The Head Injury Criterion (HIC) is a standardized metric developed by safety engineers to quantify the risk of severe head trauma resulting from an impact event. It functions as a single, calculated number that correlates the physical forces experienced by the head during a collision with the probability of sustaining a serious injury. HIC provides a common engineering language for measuring impact severity and predicting potential neurological damage or skull fracture. This index is the accepted tool for evaluating the safety performance of various protective systems and designs against head injury.
Defining the Head Injury Criterion
The Head Injury Criterion is a derived metric designed to translate kinematic data from an impact into a probability of injury. It works by taking the measured linear acceleration of the head’s center of mass during an impact event, typically recorded by an accelerometer within a crash test dummy. The resulting HIC score is a single value used by safety professionals to predict the likelihood of an average adult sustaining a skull fracture or brain damage.
HIC is based on biomechanical studies that established human tolerance limits to blunt head trauma. Engineers calculate this value by analyzing the acceleration-time history of the head during the collision, not just the instantaneous peak force. This concept is rooted in the understanding that the duration of a force, in addition to its magnitude, determines the severity of the injury.
The Role of Time and Acceleration in Measurement
The HIC calculation is based on the insight that the likelihood of head trauma is influenced by both the magnitude of the head’s acceleration and the duration over which that acceleration is sustained. This means a very high, momentary spike in acceleration may be less damaging than a lower acceleration that persists for a longer period. The calculation integrates the measured acceleration of the head, typically expressed in multiples of $g$, over a specific, short time interval.
To generate the HIC score, the calculation identifies the time interval ($t_1$ to $t_2$) that maximizes the formula’s value. The time duration ($t_2 – t_1$) is limited to a maximum of 36 milliseconds (ms) or 15 ms, depending on the standard applied. Using a shorter period, such as HIC-15, focuses the measurement on instantaneous and very rapid impacts.

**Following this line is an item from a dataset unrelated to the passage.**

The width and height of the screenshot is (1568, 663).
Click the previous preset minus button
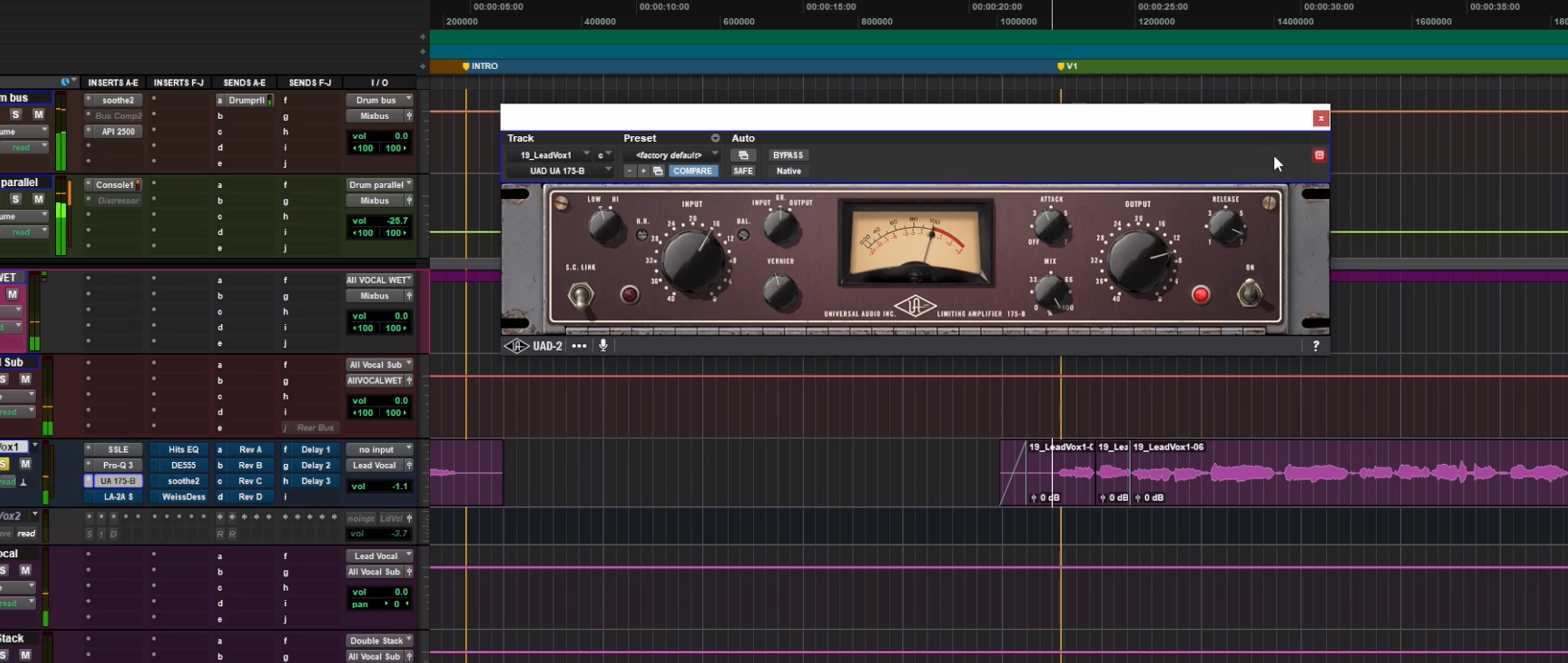(629, 171)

Application in Crash Testing and Safety Standards
The practical use of the Head Injury Criterion is widespread across governmental safety regulations and consumer protection programs. In the automotive industry, HIC is a primary metric used to evaluate the effectiveness of vehicle safety features like airbags, seatbelts, and crumple zones in mitigating head impacts during a crash. The U.S. Federal Motor Vehicle Safety Standards (FMVSS) use HIC requirements to dictate the design and performance of restraint systems and interior components.
The criterion is also applied to testing protective equipment and impact surfaces. Manufacturers use HIC testing to certify the protective capabilities of helmets designed for motorcycles, sports, and construction work, ensuring they reduce impact forces to acceptable levels. HIC is also used to evaluate the impact attenuation of playground surfaces, where the goal is to limit the risk of severe head injury from a fall. These standards rely on the HIC score derived from specialized headforms or crash test dummies to determine compliance and safety ratings.
Understanding Critical HIC Thresholds
HIC scores are interpreted against established threshold values that correlate to a statistical probability of injury. The most commonly referenced threshold is HIC 1000, which is associated with an approximately 18% probability of a severe head injury and a 55% probability of a serious injury for an average adult. This value serves as the pass/fail limit in regulatory crash testing for adult occupants.
A lower threshold may be mandated for specific safety applications, such as HIC 700, applied in regulations governing child restraint systems or advanced airbag systems. These numerical thresholds directly link to the Abbreviated Injury Scale (AIS), a medical classification system that ranks the severity of specific injuries from minor (AIS 1) to maximal (AIS 6). An HIC value exceeding 1000 corresponds to an elevated risk of an injury rated AIS 4 or higher, which includes severe or life-threatening conditions.